CO-OCCURRENCE OF A BURROWED FIRMGROUND AND A NEGATIVE SHIFT IN MAGNETIC SUSCEPTIBILITY: IMPLICATIONS FOR CORRELATION AND SEQUENCE STRATIGRAPHY
The Waco Member is characterized by a prominent basal dolostone interval roughly a meter in thickness overlain by as much as 4 meters of clay shale containing many thin carbonate and siltstone beds. Several distinct horizons of the basal dolostone interval are traceable across several kilometers. They are, in ascending order, a 30-50 cm carbonate bed containing tabulate corals, a 5-15 cm green clay, and a 10-15 cm carbonate bed containing abundant hypichnial burrow casts. These traces, tentatively identified here as the ichnogenus Teichichnus sp., likely represent a burrowed firmground.

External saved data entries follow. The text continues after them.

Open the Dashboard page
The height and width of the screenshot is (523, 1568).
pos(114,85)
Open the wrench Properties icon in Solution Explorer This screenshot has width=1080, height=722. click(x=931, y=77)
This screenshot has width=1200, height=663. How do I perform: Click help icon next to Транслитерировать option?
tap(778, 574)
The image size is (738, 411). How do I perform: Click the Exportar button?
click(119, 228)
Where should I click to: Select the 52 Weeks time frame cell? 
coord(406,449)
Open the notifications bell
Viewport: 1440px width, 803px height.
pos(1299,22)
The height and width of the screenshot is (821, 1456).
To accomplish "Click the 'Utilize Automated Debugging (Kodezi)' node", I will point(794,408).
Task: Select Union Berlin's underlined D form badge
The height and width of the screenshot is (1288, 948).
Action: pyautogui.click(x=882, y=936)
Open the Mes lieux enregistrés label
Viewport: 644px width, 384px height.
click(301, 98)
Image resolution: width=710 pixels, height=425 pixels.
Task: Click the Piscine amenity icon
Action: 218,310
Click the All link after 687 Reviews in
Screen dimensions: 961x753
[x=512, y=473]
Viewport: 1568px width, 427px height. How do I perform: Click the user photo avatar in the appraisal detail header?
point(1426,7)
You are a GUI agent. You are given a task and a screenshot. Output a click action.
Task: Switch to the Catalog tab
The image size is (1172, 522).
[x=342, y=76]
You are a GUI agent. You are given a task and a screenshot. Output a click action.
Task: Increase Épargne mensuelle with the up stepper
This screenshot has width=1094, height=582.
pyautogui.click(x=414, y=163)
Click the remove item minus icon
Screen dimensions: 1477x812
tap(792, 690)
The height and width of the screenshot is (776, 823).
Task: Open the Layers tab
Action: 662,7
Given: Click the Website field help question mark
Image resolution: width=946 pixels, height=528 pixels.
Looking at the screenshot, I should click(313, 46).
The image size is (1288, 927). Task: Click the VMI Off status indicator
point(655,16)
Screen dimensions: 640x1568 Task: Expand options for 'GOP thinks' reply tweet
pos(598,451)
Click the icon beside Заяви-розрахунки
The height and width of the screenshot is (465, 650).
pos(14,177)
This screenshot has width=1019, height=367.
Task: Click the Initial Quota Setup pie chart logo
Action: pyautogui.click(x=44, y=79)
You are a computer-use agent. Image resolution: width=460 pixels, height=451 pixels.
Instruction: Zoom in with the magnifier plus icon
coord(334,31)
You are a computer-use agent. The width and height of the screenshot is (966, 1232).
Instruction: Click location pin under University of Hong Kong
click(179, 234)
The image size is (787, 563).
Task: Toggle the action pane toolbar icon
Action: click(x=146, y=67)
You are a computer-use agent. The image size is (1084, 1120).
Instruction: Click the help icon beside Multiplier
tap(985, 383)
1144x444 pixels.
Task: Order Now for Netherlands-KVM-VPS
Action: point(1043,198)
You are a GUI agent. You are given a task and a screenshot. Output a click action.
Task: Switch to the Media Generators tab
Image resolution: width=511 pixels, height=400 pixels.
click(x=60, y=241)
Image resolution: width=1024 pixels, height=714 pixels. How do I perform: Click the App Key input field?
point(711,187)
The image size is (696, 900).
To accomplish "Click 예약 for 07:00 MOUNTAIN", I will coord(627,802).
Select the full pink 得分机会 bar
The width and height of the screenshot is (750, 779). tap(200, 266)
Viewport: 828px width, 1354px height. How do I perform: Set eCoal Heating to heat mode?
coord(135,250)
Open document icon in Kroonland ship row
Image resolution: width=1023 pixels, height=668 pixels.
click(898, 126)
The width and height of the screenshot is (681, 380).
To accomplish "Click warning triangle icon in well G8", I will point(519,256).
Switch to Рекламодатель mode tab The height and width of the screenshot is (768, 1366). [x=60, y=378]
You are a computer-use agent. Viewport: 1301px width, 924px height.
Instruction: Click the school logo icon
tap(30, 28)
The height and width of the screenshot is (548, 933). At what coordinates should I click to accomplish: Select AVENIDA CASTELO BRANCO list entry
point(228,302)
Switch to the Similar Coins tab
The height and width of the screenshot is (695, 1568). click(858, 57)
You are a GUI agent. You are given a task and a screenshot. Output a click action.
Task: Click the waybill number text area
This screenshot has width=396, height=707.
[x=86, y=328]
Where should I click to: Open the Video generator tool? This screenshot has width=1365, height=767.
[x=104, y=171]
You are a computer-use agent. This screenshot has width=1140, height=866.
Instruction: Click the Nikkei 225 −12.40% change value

Four sections of the Waco member were sampled for magnetic susceptibility. Each contained a negative spike in values coincident with the green clay horizon just below the ubiquitous occurrence of Teichichnus. If these patterns have their origin in eustatic controls, it follows that similar patterns may be observed in coeval strata in the surrounding region.
The characteristics of the lower Waco member may be explained in the context of sequence stratigraphy. The appearance of the green clay shale above the massive carbonate beds likely represents rapid flooding and subsequent shutdown of the carbonate factory (i.e., a sediment starved, drowning unconformity). The sea level rise would also result in the landward migration of shorelines and a coincident drop in detrital iron influx into the basin. The burrowed firmground is interpreted as part of a condensed transgressive succession resulting from erosional exhumation of underlying muds during a minor regression.